Helix Energy Solutions Group is talking to US officials about providing a capping stack to Repsol to respond to any blowout and spill from its deepwater well off Cuba‘s coast, the company confirmed Friday.

Helix would have to secure special licenses from the Commerce Department to export technology to Cuba as well as permission from the Treasury Department for its personnel to travel to Cuban waters to assist in responding to a blowout.

While the company would not specifically say it had applied for those licenses, spokesman Cameron Wallace did say that Helix was “currently engaged with relevant US regulatory agencies regarding the possibility of providing spill containment solutions for use in Cuban waters. The ultimate scope of services to be offered is still under consideration, and no firm commitments have yet been made,” Wallace said.
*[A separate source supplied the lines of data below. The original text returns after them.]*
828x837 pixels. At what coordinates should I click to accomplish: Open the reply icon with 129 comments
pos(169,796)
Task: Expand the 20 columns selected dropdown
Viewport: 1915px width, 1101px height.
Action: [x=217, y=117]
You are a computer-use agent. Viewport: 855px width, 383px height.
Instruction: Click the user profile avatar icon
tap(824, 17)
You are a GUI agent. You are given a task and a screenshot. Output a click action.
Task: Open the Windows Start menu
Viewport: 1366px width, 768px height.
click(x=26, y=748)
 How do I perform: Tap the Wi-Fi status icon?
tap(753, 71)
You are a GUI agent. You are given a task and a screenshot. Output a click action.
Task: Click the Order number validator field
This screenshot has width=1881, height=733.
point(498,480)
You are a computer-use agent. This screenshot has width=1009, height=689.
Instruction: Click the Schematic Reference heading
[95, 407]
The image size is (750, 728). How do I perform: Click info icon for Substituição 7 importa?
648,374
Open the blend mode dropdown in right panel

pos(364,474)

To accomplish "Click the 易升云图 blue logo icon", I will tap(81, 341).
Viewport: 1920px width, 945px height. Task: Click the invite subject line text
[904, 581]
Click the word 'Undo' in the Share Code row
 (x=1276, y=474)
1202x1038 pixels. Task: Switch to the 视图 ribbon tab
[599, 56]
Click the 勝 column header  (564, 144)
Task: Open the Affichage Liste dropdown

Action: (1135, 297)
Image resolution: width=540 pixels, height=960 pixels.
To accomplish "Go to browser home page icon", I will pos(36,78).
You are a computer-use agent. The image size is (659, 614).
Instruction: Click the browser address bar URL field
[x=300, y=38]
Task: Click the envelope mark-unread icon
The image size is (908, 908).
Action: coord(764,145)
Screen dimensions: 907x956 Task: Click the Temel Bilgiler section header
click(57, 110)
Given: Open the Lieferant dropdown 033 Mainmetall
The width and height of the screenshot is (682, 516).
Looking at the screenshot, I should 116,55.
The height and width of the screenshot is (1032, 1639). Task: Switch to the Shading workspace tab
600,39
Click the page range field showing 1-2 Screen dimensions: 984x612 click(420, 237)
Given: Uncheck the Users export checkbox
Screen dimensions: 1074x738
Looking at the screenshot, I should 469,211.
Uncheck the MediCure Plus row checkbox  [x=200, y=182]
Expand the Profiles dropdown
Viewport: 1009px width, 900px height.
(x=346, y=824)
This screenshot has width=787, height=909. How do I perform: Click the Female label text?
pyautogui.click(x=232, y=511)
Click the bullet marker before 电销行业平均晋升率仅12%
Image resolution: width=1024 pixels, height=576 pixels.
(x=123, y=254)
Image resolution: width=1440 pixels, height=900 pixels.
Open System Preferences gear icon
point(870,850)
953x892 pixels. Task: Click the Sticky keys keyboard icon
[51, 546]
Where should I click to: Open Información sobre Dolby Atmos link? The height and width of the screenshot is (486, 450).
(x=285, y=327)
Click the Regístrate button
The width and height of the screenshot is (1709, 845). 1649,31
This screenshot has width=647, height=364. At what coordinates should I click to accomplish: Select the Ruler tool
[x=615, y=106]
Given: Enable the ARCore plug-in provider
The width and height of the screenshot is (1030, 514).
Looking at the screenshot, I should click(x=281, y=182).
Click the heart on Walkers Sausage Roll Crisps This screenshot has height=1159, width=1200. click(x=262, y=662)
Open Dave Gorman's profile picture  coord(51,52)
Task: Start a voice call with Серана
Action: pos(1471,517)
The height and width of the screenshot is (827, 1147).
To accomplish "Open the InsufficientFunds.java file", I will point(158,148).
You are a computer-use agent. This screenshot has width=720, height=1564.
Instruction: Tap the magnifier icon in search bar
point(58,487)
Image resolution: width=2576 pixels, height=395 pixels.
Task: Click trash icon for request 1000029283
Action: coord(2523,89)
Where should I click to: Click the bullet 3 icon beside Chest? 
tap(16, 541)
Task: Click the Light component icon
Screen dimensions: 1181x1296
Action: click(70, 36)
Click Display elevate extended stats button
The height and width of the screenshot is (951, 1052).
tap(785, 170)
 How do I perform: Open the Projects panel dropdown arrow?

The Commerce Department’s Bureau of Industry and Security has already issued licenses for the use of some equipment, including booms and skimmers, by US companies in Cuban waters, Michael Bromwich, director of the Bureau of Safety and Environmental Enforcement told a Senate committee on Tuesday.

Bromwich told the Senate Energy and Natural Resources Committee that the Treasury and Commerce departments are reviewing applications for licenses to provide a subsea well containment system, remotely operated vehicles and intervention vessels in case of a massive blowout and spill.

Helix already owns a deepwater capping stack, one of two that are part of the Helix Well Containment Group, a consortium of companies drilling in the US Gulf of Mexico. The two stacks, one of which is owned by HWCG, are rated to a depth of 10,000 feet and are staged for use by any of the member companies in case of a major oil spill.

Wallace said Helix would build a third capping stack, designed to meet the specific parameters of Repsol’s Cuban well, if it secures the necessary permissions.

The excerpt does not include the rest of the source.